| INSTRUCTIONS TO FOLLOW |
Find the lines below that contain the word "triangle" and count them. Only the number should be given.

| RECORDS PROVIDED |
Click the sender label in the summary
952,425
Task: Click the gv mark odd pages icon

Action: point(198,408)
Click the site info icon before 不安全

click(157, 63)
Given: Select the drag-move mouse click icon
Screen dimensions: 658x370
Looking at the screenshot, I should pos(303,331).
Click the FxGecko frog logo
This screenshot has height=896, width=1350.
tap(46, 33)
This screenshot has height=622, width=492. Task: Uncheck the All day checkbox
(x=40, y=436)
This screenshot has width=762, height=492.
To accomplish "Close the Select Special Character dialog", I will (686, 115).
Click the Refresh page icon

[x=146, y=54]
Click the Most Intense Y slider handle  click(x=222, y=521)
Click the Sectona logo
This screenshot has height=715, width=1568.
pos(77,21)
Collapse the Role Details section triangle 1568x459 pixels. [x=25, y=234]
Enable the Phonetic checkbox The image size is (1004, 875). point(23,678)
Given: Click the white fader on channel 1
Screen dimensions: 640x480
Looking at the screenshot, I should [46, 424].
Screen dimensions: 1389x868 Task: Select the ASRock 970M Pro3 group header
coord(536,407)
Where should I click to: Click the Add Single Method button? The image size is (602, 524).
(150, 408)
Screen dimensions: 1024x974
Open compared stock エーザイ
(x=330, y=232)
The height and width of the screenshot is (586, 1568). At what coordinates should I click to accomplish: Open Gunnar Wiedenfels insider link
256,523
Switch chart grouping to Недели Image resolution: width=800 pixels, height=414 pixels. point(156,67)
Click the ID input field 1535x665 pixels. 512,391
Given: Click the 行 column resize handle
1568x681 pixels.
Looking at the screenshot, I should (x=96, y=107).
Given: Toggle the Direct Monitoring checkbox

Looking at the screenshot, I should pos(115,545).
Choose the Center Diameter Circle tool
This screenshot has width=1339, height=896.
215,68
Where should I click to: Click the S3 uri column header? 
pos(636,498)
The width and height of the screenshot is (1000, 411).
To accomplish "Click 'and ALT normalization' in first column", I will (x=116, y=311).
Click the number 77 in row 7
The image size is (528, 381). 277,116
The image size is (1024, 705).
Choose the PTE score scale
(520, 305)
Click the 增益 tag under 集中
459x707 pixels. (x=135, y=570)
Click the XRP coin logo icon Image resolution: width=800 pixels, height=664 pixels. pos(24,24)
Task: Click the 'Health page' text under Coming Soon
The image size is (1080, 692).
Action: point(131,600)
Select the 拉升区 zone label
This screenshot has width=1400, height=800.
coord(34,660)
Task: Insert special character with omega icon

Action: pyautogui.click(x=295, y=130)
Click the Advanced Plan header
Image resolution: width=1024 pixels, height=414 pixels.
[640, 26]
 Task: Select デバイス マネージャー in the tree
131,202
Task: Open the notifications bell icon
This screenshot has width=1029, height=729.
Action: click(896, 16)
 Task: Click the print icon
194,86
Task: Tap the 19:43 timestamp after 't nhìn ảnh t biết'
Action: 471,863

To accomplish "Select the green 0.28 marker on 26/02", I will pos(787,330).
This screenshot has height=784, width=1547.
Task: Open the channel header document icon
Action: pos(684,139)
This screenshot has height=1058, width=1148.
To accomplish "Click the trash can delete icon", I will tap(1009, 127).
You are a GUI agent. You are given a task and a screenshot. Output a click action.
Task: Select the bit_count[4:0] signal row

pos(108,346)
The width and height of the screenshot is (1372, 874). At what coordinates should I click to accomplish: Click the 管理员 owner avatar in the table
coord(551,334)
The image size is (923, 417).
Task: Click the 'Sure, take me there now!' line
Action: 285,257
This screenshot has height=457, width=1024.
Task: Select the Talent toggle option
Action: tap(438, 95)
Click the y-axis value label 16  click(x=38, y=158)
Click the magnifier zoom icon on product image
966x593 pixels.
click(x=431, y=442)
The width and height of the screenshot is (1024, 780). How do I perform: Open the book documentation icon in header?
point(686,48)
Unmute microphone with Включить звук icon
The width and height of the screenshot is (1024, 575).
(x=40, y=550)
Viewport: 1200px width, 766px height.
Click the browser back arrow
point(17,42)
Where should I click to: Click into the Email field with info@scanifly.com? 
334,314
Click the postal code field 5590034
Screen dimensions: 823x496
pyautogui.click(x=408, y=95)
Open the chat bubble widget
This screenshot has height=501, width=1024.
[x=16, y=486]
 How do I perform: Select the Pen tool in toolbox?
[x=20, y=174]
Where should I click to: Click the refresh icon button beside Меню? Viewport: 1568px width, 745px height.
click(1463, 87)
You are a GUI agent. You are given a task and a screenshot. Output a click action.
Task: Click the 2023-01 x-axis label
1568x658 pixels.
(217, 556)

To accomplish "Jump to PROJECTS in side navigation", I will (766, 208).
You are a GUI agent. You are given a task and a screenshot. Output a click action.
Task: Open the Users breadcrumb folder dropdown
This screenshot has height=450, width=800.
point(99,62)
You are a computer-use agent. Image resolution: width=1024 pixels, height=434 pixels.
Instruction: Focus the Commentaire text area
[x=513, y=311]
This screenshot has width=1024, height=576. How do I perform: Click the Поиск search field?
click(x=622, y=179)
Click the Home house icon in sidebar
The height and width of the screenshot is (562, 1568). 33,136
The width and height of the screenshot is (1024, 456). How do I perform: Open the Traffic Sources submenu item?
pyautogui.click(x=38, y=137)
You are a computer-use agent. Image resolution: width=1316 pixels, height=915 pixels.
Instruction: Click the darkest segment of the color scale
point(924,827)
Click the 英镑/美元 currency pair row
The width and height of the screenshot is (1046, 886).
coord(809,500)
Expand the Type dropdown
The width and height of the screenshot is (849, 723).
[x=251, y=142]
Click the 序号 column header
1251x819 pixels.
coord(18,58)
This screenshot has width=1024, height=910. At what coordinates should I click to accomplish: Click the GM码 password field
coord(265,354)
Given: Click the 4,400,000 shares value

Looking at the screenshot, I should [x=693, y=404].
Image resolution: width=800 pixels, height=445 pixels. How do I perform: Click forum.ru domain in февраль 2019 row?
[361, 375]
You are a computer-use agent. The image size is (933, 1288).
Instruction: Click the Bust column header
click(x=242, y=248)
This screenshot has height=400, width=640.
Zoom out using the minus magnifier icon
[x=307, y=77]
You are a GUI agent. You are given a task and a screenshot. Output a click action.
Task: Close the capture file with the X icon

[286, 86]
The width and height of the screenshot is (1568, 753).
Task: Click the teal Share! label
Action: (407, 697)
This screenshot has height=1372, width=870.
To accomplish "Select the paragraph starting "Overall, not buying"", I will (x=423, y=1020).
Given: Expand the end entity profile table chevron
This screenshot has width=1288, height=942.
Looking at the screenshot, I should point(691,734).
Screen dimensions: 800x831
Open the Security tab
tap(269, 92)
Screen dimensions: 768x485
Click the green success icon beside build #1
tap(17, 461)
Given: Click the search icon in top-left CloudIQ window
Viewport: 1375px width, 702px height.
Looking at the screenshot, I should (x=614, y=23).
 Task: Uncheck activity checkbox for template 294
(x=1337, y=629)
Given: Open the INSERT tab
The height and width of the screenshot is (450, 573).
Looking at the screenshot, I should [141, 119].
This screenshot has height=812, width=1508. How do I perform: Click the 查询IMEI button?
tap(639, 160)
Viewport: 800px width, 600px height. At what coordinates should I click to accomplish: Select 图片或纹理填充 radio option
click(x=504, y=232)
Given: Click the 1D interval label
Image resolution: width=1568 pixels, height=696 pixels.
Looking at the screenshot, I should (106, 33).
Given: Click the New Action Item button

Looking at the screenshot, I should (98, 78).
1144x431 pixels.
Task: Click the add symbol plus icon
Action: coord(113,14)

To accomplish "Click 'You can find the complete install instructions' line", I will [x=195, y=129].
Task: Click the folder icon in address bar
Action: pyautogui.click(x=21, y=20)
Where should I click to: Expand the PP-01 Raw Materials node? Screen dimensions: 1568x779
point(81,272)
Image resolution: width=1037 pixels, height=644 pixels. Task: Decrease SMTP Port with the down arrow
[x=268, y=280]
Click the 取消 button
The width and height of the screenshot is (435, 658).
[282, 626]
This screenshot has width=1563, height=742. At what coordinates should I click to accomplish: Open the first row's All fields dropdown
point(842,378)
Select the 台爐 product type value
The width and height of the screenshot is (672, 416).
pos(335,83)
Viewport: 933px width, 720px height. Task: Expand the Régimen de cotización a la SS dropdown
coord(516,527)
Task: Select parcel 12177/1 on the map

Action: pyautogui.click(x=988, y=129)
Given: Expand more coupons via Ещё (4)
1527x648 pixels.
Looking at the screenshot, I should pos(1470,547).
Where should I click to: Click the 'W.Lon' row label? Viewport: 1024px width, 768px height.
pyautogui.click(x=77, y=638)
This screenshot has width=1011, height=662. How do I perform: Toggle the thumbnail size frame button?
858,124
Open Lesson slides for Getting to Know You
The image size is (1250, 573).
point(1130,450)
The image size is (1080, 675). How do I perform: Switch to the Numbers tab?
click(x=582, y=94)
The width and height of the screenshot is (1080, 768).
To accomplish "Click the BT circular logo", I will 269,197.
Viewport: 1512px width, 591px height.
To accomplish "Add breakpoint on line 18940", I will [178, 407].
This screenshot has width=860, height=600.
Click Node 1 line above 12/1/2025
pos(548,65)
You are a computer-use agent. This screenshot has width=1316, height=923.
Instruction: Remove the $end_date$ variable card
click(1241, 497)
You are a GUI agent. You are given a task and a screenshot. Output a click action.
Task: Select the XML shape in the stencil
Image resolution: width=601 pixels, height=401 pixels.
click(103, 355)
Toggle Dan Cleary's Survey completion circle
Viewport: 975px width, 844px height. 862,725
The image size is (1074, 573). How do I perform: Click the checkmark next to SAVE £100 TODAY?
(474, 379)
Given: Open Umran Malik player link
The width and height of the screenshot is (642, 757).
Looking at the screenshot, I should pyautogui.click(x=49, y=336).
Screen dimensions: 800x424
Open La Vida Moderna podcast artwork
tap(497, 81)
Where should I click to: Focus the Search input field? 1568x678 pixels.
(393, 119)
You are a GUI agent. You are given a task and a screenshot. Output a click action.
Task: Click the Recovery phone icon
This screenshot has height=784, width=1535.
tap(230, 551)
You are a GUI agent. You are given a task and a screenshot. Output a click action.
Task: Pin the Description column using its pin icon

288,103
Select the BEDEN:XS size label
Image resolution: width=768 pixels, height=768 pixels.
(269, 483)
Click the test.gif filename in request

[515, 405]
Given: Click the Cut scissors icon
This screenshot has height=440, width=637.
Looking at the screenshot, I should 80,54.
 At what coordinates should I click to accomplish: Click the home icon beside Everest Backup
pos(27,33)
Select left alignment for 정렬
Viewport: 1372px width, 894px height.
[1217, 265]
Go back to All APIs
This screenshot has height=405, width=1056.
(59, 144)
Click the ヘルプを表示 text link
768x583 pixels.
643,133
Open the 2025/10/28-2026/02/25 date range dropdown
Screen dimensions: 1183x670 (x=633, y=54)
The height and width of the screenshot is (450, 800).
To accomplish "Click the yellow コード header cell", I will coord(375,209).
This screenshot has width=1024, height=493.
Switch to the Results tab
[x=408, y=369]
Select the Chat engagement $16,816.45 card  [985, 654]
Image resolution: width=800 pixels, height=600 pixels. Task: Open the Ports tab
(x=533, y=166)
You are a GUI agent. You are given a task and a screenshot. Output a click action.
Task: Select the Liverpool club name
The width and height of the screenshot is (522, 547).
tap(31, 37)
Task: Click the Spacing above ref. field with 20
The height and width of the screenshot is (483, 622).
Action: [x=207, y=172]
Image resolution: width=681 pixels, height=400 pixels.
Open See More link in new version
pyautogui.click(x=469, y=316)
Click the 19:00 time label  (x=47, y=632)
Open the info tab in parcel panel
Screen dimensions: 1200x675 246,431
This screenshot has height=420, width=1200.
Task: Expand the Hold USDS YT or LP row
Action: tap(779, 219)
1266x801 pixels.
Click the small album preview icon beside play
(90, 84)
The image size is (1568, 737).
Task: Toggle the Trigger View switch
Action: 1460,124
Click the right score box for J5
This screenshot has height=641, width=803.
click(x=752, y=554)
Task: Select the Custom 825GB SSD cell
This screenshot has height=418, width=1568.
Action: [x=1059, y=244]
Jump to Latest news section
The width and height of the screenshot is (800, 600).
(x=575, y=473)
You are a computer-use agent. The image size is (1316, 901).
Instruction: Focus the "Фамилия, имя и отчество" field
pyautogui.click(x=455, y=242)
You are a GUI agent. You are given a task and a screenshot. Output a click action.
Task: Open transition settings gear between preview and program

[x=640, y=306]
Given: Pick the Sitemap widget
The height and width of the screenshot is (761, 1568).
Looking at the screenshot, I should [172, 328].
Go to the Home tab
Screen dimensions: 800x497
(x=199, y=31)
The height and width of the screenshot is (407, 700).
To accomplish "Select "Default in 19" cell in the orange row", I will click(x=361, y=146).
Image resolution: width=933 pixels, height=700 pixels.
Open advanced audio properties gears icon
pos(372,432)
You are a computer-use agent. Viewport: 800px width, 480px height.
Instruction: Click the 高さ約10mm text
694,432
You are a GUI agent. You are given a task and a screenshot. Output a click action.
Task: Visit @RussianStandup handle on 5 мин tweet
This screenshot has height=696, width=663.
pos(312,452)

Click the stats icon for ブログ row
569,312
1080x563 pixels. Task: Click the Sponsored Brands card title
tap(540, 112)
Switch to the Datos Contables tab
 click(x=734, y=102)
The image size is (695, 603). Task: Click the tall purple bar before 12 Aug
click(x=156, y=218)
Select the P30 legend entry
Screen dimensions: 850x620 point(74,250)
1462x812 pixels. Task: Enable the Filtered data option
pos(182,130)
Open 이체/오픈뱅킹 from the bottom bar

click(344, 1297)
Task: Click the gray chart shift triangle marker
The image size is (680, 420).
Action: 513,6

| YOUR SOLUTION |
2